Instructions =
[A] Reproduce verbatim the passage of the cyber attack article that begins at the words "Recent comments by" and ends after the words "attacks would continue.".
[B] Write the next part of the article on U.S. cyber attacks, picking up after its final sentence.

Disclosure of the intelligence assessment, an analytical consensus of 16 U.S. spy agencies, comes as the Obama administration is debating how to respond to a major cyber attack against the Office of Personnel Management. Sensitive records on 22.1 million federal workers, including millions cleared for access to secrets, were stolen by hackers linked to China’s government.

U.S. officials familiar with the classified cyber assessment discussed its central conclusion but did not provide details.

Spokesmen for the White House and office of the director of national intelligence declined to comment.

Recent comments by President Obama and senior military and security officials, however, reflect the intelligence assessment.

Obama said during a summit in Germany June 8 that he would not disclose who conducted the OPM hack. But he said such attacks would continue.

“We have known for a long time that there are significant vulnerabilities and that these vulnerabilities are gonna accelerate as time goes by, both in systems within government and within the private sector,” the president said.

Last week, Adm. Mike Rogers, commander of the U.S. Cyber Command, said the increase in state-sponsored cyber attacks is partly the result of a perception that “there’s not a significant price to pay” for such attacks.

Privately, administration officials said the assessment appears to be an indirect criticism of the administration’s approach to cyber attacks that has emphasized diplomatic and law enforcement measures instead of counter-cyber attacks.

“The administration is expecting more attacks because they’re unwilling to do anything,” said one official. “They’re preparing for more attacks because we’re failing to deter and defend against them.”

Intelligence and cyber security experts agreed with the assessment that weak U.S. responses are encouraging more cyber attacks.

“Until we redefine warfare in the age of information, we will continue to be viciously and dangerously attacked with no consequences for those attackers,” said retired Army Lt. Gen. Mike Flynn, a former Defense Intelligence Agency director.

Dataset rows =
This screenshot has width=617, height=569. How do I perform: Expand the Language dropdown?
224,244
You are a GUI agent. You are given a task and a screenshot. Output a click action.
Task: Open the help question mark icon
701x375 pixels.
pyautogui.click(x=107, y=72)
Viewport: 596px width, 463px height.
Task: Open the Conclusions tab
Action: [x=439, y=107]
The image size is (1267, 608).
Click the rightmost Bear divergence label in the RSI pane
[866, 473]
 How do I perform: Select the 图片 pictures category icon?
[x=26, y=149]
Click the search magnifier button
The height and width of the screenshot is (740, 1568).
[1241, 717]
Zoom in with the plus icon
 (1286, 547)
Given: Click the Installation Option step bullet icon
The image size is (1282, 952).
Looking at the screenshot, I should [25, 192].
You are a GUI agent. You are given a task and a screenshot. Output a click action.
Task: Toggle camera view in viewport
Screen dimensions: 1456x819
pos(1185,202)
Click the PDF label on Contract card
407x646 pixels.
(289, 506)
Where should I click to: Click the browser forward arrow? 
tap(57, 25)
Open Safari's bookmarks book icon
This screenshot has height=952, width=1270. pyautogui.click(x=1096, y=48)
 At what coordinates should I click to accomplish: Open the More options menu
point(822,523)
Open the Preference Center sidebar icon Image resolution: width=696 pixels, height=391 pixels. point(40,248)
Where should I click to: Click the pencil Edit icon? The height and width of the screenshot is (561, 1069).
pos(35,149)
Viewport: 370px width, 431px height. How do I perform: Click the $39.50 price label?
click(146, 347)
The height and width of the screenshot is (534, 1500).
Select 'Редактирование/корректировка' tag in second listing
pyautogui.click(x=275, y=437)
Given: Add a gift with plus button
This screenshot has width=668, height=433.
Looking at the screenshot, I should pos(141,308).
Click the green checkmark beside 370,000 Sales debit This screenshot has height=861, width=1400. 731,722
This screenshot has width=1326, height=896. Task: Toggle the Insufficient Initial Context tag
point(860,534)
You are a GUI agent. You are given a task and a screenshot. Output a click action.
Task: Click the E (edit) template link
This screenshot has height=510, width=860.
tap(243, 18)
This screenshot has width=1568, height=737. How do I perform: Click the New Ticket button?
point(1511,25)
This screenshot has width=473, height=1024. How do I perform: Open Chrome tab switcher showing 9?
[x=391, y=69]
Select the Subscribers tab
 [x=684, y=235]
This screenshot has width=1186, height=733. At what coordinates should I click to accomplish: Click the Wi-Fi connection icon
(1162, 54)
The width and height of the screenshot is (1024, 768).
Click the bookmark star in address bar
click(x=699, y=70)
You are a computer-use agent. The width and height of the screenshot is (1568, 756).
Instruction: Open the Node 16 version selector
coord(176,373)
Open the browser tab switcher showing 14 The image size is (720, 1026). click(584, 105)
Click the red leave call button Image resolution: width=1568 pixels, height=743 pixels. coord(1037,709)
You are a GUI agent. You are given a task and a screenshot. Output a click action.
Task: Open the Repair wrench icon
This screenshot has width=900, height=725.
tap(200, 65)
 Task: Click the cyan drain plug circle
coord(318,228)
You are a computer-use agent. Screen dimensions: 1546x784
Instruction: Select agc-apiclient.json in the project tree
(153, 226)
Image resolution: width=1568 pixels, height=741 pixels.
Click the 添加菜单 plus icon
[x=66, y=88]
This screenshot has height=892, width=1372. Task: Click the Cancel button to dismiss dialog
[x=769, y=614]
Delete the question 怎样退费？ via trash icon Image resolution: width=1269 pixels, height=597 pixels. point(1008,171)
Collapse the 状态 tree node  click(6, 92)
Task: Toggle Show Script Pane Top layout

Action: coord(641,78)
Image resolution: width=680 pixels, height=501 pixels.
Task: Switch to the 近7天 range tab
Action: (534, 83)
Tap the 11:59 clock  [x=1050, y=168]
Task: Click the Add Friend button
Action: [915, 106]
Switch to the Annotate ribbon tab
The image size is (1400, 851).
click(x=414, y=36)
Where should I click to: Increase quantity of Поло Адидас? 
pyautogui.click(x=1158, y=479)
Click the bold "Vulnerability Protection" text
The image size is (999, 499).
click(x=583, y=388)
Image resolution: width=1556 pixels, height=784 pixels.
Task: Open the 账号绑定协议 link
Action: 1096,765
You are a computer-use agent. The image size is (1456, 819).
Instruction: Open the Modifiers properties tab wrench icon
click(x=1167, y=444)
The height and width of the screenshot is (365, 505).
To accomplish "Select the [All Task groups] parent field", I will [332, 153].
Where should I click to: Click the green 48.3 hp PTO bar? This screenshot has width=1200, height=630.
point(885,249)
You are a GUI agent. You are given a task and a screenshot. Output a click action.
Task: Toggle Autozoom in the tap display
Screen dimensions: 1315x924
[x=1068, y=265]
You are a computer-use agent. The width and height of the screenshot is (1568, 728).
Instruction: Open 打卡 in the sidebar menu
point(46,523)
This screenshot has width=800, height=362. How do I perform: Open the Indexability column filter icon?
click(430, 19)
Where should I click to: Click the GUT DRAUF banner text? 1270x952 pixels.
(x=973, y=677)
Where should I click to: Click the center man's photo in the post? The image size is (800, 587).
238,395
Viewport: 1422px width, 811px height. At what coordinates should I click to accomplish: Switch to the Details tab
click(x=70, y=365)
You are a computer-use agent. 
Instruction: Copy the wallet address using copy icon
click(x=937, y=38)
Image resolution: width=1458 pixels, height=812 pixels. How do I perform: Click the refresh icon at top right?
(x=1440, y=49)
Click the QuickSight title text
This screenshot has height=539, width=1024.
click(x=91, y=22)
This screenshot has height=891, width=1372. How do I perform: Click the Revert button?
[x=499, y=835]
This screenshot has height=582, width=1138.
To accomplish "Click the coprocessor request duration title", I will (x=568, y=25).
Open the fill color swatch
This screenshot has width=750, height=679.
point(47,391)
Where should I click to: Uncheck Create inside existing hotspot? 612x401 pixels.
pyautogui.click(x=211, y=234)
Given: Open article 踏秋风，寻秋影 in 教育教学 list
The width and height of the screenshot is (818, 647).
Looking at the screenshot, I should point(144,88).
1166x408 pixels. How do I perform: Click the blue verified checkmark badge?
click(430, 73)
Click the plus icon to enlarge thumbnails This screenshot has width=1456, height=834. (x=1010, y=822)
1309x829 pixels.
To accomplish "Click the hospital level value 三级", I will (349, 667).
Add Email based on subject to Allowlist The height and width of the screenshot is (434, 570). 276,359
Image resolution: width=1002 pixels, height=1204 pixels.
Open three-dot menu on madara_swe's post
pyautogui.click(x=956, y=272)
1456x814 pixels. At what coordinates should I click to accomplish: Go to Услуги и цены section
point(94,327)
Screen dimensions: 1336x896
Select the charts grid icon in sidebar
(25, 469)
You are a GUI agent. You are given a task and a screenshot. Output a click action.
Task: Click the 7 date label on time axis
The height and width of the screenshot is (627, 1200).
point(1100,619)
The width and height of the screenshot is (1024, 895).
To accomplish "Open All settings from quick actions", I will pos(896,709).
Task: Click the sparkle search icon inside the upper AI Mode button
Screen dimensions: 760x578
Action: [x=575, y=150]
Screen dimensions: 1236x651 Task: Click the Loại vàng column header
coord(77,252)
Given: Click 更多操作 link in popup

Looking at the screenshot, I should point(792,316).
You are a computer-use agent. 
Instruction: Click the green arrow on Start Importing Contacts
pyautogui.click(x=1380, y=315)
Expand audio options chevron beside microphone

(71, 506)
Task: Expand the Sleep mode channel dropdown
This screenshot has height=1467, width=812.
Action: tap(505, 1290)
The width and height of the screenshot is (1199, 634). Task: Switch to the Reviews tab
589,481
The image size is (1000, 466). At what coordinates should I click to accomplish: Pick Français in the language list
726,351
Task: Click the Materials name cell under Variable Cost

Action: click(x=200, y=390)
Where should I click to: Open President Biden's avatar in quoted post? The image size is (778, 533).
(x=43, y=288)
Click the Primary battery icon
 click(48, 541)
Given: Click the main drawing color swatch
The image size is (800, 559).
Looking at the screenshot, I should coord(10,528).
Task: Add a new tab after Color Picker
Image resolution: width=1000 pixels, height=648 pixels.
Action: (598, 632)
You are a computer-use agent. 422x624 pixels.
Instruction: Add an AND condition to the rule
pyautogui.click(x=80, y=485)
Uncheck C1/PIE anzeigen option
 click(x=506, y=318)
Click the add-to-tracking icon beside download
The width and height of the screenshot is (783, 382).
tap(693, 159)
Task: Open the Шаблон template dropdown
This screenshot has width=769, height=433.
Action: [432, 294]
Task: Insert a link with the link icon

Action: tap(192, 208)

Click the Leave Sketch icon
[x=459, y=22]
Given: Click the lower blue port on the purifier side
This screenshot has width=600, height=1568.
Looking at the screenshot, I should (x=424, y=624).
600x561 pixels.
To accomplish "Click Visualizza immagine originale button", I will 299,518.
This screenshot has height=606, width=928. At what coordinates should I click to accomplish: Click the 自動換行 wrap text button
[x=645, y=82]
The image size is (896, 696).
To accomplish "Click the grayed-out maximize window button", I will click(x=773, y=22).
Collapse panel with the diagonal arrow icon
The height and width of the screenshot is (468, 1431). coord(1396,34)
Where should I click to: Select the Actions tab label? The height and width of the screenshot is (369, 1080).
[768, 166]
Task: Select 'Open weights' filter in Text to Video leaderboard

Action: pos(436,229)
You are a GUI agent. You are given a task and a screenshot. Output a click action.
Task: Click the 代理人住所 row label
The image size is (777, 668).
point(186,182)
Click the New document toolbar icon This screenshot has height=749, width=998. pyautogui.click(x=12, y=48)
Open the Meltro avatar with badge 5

Solved problems =
[A]
Recent comments by President Obama and senior military and security officials, however, reflect the intelligence assessment.

Obama said during a summit in Germany June 8 that he would not disclose who conducted the OPM hack. But he said such attacks would continue.

[B]
“The extraordinary intellectual theft ongoing across the U.S.’s cyber critical infrastructure has the potential to shut down massive components of our nation’s capabilities, such as health care, energy and communications systems. This alone should scare the heck out of everyone.”

James Lewis, a cyber security expert at the Center for Strategic and International Studies, agreed. Lewis said the defensive approach that emphasizes closing vulnerabilities to cyber attacks is not working.

“Unless we punch back, we will continue to get hit,” Lewis said.

Lewis says that conducting retaliatory cyber strikes without starting a war is difficult but not impossible.

“There are a lot of ways to do this – leaking some party leader’s bank account could be a good start,” Lewis said. “Many people think a cyber response is the best way to signal where the lines are the other side should not cross.”

“We’re all coming to the same place – that a defensive orientation doesn’t work,” he added.

Rogers, the Cyber Command chief who has stated in the past that he favors more aggressive U.S. responses, acknowledged that the U.S. response to the OPM hack has been muted compared to the government’s highly-public response to North Korea’s damaging cyber attack in November against Sony Pictures Entertainment. The Sony hack was a failed bid by the North Koreans to derail the release of a comedy film critical of dictator Kim Jong Un.

Major incidents in recent months include the Sony attack; cyber attacks against the health care provider Anthem that compromised the records of some 80 million people; attacks against State Department and White House networks from suspected Russian government-linked hackers; the OPM hacking; and an Iranian-backed cyber attack against the Sands casino in Las Vegas.

Asked about the increase in state-sponsored attacks, Rogers said during a security conference in Colorado that one factor has been a lack of response.

Rogers earlier in congressional testimony has suggested a more muscular cyber policy that would include demonstrations and threats of retaliatory cyber attacks against hackers in a bid to create deterrence similar to the Cold War-era strategic nuclear deterrence.

In addition to more capable hackers, “you’ve got a perception, I believe, that to date there is little price to pay for engaging in some pretty aggressive behaviors,” Rogers aid.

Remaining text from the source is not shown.